Required task
Reproduce the listing below in full, swapping each occurrence of "computer-use agent" for "screen-navigation agent" and changing nothing else.

---

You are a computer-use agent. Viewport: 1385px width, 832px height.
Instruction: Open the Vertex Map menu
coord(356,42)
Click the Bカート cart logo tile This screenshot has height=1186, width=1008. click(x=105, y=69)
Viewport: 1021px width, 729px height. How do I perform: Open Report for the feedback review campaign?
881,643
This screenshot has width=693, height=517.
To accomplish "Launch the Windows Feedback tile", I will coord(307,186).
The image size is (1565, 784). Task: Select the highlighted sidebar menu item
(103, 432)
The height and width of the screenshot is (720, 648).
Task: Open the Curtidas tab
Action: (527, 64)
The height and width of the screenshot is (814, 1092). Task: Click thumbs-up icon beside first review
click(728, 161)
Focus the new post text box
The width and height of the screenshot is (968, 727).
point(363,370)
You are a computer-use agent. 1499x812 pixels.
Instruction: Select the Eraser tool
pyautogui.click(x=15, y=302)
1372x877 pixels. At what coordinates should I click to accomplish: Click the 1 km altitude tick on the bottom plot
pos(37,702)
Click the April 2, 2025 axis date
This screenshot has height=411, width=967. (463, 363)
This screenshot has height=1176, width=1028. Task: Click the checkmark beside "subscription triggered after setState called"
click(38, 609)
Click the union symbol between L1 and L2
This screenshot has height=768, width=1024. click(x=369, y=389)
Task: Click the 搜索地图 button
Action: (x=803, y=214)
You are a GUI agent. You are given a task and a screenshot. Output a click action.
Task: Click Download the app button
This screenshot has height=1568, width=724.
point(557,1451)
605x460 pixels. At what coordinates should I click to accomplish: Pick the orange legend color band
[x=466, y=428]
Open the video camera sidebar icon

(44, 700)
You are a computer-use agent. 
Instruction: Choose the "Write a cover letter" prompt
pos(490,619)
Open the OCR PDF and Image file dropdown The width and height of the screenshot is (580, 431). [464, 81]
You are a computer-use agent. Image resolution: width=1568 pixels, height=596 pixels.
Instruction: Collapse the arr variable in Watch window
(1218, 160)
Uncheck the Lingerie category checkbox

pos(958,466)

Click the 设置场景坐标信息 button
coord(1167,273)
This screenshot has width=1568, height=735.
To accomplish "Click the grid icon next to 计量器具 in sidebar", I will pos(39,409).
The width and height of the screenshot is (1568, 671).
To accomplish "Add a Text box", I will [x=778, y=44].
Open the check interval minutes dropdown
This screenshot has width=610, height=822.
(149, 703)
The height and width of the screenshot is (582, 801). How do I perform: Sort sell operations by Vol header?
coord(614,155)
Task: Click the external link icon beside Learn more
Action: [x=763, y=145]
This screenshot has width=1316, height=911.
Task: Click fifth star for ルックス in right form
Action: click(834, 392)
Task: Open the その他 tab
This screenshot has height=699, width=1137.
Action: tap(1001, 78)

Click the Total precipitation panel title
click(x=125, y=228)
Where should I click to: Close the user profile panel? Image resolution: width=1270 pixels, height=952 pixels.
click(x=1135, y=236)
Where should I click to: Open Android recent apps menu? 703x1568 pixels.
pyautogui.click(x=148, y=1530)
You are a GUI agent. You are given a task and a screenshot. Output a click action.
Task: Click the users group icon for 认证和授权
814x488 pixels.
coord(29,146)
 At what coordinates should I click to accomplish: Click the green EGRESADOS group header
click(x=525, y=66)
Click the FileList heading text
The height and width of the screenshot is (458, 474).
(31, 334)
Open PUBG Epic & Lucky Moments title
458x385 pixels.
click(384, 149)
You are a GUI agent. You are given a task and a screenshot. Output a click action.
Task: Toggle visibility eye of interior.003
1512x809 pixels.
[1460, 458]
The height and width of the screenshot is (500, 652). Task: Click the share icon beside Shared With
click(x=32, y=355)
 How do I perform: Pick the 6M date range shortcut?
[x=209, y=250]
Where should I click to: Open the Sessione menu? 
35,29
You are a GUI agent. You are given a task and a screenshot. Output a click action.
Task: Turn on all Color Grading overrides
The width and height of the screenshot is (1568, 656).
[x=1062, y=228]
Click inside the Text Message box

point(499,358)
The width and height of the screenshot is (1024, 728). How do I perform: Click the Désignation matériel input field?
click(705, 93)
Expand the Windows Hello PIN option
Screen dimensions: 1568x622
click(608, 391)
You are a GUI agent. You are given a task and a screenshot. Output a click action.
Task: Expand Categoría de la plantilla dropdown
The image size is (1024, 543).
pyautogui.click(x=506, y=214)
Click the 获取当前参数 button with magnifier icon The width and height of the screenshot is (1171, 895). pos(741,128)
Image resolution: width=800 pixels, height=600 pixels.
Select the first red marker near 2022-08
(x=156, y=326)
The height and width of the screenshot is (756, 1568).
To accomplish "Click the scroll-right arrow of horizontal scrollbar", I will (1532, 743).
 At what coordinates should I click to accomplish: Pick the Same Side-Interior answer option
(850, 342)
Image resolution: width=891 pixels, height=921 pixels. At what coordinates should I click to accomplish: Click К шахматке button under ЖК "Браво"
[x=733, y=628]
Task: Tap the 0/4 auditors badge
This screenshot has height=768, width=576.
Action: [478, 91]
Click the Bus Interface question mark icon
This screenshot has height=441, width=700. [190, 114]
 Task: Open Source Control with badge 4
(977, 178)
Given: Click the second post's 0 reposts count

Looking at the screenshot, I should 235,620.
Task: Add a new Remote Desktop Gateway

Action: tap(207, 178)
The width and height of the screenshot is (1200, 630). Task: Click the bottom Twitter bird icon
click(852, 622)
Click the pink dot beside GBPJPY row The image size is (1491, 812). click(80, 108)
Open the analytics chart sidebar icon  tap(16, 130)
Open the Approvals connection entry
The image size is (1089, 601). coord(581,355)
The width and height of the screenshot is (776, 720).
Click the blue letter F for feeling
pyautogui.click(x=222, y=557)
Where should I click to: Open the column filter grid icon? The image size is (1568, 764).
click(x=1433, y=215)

---

Exercise answer
You are a screen-navigation agent. Viewport: 1385px width, 832px height.
Instruction: Open the Vertex Map menu
coord(356,42)
Click the Bカート cart logo tile This screenshot has height=1186, width=1008. click(x=105, y=69)
Viewport: 1021px width, 729px height. How do I perform: Open Report for the feedback review campaign?
881,643
This screenshot has width=693, height=517.
To accomplish "Launch the Windows Feedback tile", I will coord(307,186).
The image size is (1565, 784). Task: Select the highlighted sidebar menu item
(103, 432)
The height and width of the screenshot is (720, 648).
Task: Open the Curtidas tab
Action: (527, 64)
The height and width of the screenshot is (814, 1092). Task: Click thumbs-up icon beside first review
click(728, 161)
Focus the new post text box
The width and height of the screenshot is (968, 727).
point(363,370)
You are a screen-navigation agent. 1499x812 pixels.
Instruction: Select the Eraser tool
pyautogui.click(x=15, y=302)
1372x877 pixels. At what coordinates should I click to accomplish: Click the 1 km altitude tick on the bottom plot
pos(37,702)
Click the April 2, 2025 axis date
This screenshot has height=411, width=967. (463, 363)
This screenshot has height=1176, width=1028. Task: Click the checkmark beside "subscription triggered after setState called"
click(38, 609)
Click the union symbol between L1 and L2
This screenshot has height=768, width=1024. click(x=369, y=389)
Task: Click the 搜索地图 button
Action: (x=803, y=214)
You are a GUI agent. You are given a task and a screenshot. Output a click action.
Task: Click Download the app button
This screenshot has height=1568, width=724.
point(557,1451)
605x460 pixels. At what coordinates should I click to accomplish: Pick the orange legend color band
[x=466, y=428]
Open the video camera sidebar icon

(44, 700)
You are a screen-navigation agent. 
Instruction: Choose the "Write a cover letter" prompt
pos(490,619)
Open the OCR PDF and Image file dropdown The width and height of the screenshot is (580, 431). [464, 81]
You are a screen-navigation agent. Image resolution: width=1568 pixels, height=596 pixels.
Instruction: Collapse the arr variable in Watch window
(1218, 160)
Uncheck the Lingerie category checkbox

pos(958,466)

Click the 设置场景坐标信息 button
coord(1167,273)
This screenshot has width=1568, height=735.
To accomplish "Click the grid icon next to 计量器具 in sidebar", I will pos(39,409).
The width and height of the screenshot is (1568, 671).
To accomplish "Add a Text box", I will [x=778, y=44].
Open the check interval minutes dropdown
This screenshot has width=610, height=822.
(149, 703)
The height and width of the screenshot is (582, 801). How do I perform: Sort sell operations by Vol header?
coord(614,155)
Task: Click the external link icon beside Learn more
Action: [x=763, y=145]
This screenshot has width=1316, height=911.
Task: Click fifth star for ルックス in right form
Action: click(834, 392)
Task: Open the その他 tab
This screenshot has height=699, width=1137.
Action: tap(1001, 78)

Click the Total precipitation panel title
click(x=125, y=228)
Where should I click to: Close the user profile panel? Image resolution: width=1270 pixels, height=952 pixels.
click(x=1135, y=236)
Where should I click to: Open Android recent apps menu? 703x1568 pixels.
pyautogui.click(x=148, y=1530)
You are a GUI agent. You are given a task and a screenshot. Output a click action.
Task: Click the users group icon for 认证和授权
814x488 pixels.
coord(29,146)
 At what coordinates should I click to accomplish: Click the green EGRESADOS group header
click(x=525, y=66)
Click the FileList heading text
The height and width of the screenshot is (458, 474).
(31, 334)
Open PUBG Epic & Lucky Moments title
458x385 pixels.
click(384, 149)
You are a GUI agent. You are given a task and a screenshot. Output a click action.
Task: Toggle visibility eye of interior.003
1512x809 pixels.
[1460, 458]
The height and width of the screenshot is (500, 652). Task: Click the share icon beside Shared With
click(x=32, y=355)
 How do I perform: Pick the 6M date range shortcut?
[x=209, y=250]
Where should I click to: Open the Sessione menu? 
35,29
You are a GUI agent. You are given a task and a screenshot. Output a click action.
Task: Turn on all Color Grading overrides
The width and height of the screenshot is (1568, 656).
[x=1062, y=228]
Click inside the Text Message box

point(499,358)
The width and height of the screenshot is (1024, 728). How do I perform: Click the Désignation matériel input field?
click(705, 93)
Expand the Windows Hello PIN option
Screen dimensions: 1568x622
click(608, 391)
You are a GUI agent. You are given a task and a screenshot. Output a click action.
Task: Expand Categoría de la plantilla dropdown
The image size is (1024, 543).
pyautogui.click(x=506, y=214)
Click the 获取当前参数 button with magnifier icon The width and height of the screenshot is (1171, 895). pos(741,128)
Image resolution: width=800 pixels, height=600 pixels.
Select the first red marker near 2022-08
(x=156, y=326)
The height and width of the screenshot is (756, 1568).
To accomplish "Click the scroll-right arrow of horizontal scrollbar", I will (1532, 743).
 At what coordinates should I click to accomplish: Pick the Same Side-Interior answer option
(850, 342)
Image resolution: width=891 pixels, height=921 pixels. At what coordinates should I click to accomplish: Click К шахматке button under ЖК "Браво"
[x=733, y=628]
Task: Tap the 0/4 auditors badge
This screenshot has height=768, width=576.
Action: [478, 91]
Click the Bus Interface question mark icon
This screenshot has height=441, width=700. [190, 114]
 Task: Open Source Control with badge 4
(977, 178)
Given: Click the second post's 0 reposts count

Looking at the screenshot, I should 235,620.
Task: Add a new Remote Desktop Gateway

Action: tap(207, 178)
The width and height of the screenshot is (1200, 630). Task: Click the bottom Twitter bird icon
click(852, 622)
Click the pink dot beside GBPJPY row The image size is (1491, 812). click(80, 108)
Open the analytics chart sidebar icon  tap(16, 130)
Open the Approvals connection entry
The image size is (1089, 601). coord(581,355)
The width and height of the screenshot is (776, 720).
Click the blue letter F for feeling
pyautogui.click(x=222, y=557)
Where should I click to: Open the column filter grid icon? The image size is (1568, 764).
click(x=1433, y=215)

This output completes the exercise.